ESPN RISE showed up to campus during lunchtime and crowned 18 players and six coaches from CdM as being part of the best program in the nation.

Organizers of the event passed out T-shirts, medals and foam fingers with the No. 1 to players and coaches. They wore the T-shirts, then the medals around their necks. Some slipped their hand into the foam finger and waved it toward the fans, students, teachers, parents and politicians attending the ceremony.

There was also a banner, a plaque and a trophy unveiled in the quad for a team finishing 32-4 this season. The man responsible for CdM’s magical run just stood in front of each prize.

Conti admired each one, especially the trophy. This one was bigger than the titles won by the Sea Kings this year in the Pacific Coast League, and in both the CIF Southern Section Division II and CIF Southern California Regional Division II playoffs.

When Conti got his hands on the trophy with a glass bowl mounted on top, he tapped the bowl to make sure it was not plastic. The trophy was so large that it reminded him of the one given to the winner of the Orange Bowl in college football.

“I expect to see oranges in it or something,” Conti said with a smile.

The bowl was wide enough that Conti joked that he might wash one of his two kids with it. He can do whatever he wants with the trophy, drink out of the bowl or take it with him to the U2 concert he was going with his wife, Kerrie, Friday night.

Conti earned the right to party with the trophy in any manner after he wrapped up his 16th year in charge at CdM.

He is one of the most respectful and humble coaches in the profession. He refrains from comparing championship teams, and he has coached nine boys’ teams to the section title match.

This season’s team helped Conti claim his fifth section crown and the program’s first regional one.

The 46-year-old had a wealth of talent, with 11 returning players. Stanford-bound senior middle blocker Spencer Haly led the way, earning the CIF Southern Section Division II Player of the Year award, and Ohio State-bound senior outside hitter Brennan Anderson, junior outside hitter Parker Brown, Pepperdine-bound senior opposite Evan Dean and senior setter Nick Curci all contributed.

They made it possible to hang up a boys’ national title banner in the same gym, where two girls’ national volleyball title banners from 1992 and ’93 are on display.

“This certainly is probably one of the special moments that I’ve been a part of in the 16 years here at CdM,” said Conti, whose staff included Curt Hanson, Josh Ko, Brynn Maurer, and two former players, Sam Stafford and Adam Smith.

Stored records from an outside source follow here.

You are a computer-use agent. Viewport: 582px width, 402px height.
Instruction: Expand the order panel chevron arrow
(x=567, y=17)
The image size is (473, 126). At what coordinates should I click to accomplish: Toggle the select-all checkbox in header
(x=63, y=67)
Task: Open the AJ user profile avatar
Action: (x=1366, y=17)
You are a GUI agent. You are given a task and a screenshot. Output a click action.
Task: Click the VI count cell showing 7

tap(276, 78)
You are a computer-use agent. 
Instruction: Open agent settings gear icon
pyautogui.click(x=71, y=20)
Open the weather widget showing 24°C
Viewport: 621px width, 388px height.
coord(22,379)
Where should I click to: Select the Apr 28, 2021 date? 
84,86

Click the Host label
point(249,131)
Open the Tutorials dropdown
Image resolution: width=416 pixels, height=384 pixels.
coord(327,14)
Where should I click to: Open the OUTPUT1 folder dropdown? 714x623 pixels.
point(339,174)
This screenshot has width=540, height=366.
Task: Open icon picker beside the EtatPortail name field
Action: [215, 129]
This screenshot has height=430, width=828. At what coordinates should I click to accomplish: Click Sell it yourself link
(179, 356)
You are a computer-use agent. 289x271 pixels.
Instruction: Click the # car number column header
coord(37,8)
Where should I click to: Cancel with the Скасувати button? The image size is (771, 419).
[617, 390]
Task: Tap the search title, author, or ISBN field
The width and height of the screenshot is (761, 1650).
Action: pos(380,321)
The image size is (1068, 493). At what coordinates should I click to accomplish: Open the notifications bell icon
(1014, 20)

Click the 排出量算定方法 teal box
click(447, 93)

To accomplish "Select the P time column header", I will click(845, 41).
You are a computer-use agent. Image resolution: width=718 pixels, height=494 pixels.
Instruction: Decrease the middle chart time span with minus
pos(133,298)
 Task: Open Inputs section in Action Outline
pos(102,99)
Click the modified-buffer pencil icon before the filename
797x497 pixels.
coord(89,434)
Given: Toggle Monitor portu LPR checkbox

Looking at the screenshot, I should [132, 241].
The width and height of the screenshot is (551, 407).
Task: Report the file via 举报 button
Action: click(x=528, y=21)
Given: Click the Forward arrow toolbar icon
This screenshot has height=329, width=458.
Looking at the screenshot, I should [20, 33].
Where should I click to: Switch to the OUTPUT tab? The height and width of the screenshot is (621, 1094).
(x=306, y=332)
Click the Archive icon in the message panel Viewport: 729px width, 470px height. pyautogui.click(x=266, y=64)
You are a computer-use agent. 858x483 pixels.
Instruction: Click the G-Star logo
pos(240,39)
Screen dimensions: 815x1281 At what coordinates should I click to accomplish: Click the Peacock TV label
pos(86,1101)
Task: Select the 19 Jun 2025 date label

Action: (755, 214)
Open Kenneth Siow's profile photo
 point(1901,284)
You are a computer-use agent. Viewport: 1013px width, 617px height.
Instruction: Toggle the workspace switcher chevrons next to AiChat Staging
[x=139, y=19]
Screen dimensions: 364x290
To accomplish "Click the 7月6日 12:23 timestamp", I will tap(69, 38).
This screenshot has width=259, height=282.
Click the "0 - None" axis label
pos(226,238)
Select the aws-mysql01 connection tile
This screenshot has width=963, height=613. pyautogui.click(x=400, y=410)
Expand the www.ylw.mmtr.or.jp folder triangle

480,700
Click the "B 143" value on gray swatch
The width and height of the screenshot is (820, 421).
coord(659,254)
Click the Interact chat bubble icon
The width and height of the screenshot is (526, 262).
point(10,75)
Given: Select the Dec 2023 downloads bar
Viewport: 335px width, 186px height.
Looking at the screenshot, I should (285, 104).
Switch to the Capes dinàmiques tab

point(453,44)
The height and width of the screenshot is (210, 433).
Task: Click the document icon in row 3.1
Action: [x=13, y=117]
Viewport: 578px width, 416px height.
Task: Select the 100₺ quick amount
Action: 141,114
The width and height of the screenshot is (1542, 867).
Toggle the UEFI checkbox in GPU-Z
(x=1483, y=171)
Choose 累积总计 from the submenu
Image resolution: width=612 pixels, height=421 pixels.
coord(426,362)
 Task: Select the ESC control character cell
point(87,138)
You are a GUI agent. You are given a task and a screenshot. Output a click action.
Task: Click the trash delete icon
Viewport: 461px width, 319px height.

Two other former players, Gus Ellis and Kevin Welch, came out to support Conti and the Sea Kings on their special day. Ellis, a senior middle blocker at Stanford next season, won a section title with Welch in 2005, and he added another in 2007.

“We constantly talk about this being a family,” said Conti, adding that players like Ellis, Welch, Stafford and Smith helped lay the path to the program’s first national title. “What makes this really, really special is I think many of these national championship awards are probably won by I bet a lot of private schools. I bet the public schools that win … probably rely on kids who transfer in. We’re one of the smaller schools in [Orange County], and all of these kids have grown up in this community and have gone to elementary school here.

“I take a great amount of pride knowing that, not only are we being successful, but we’re doing it the right way. I don’t know if there’s a team out there that does it that way.”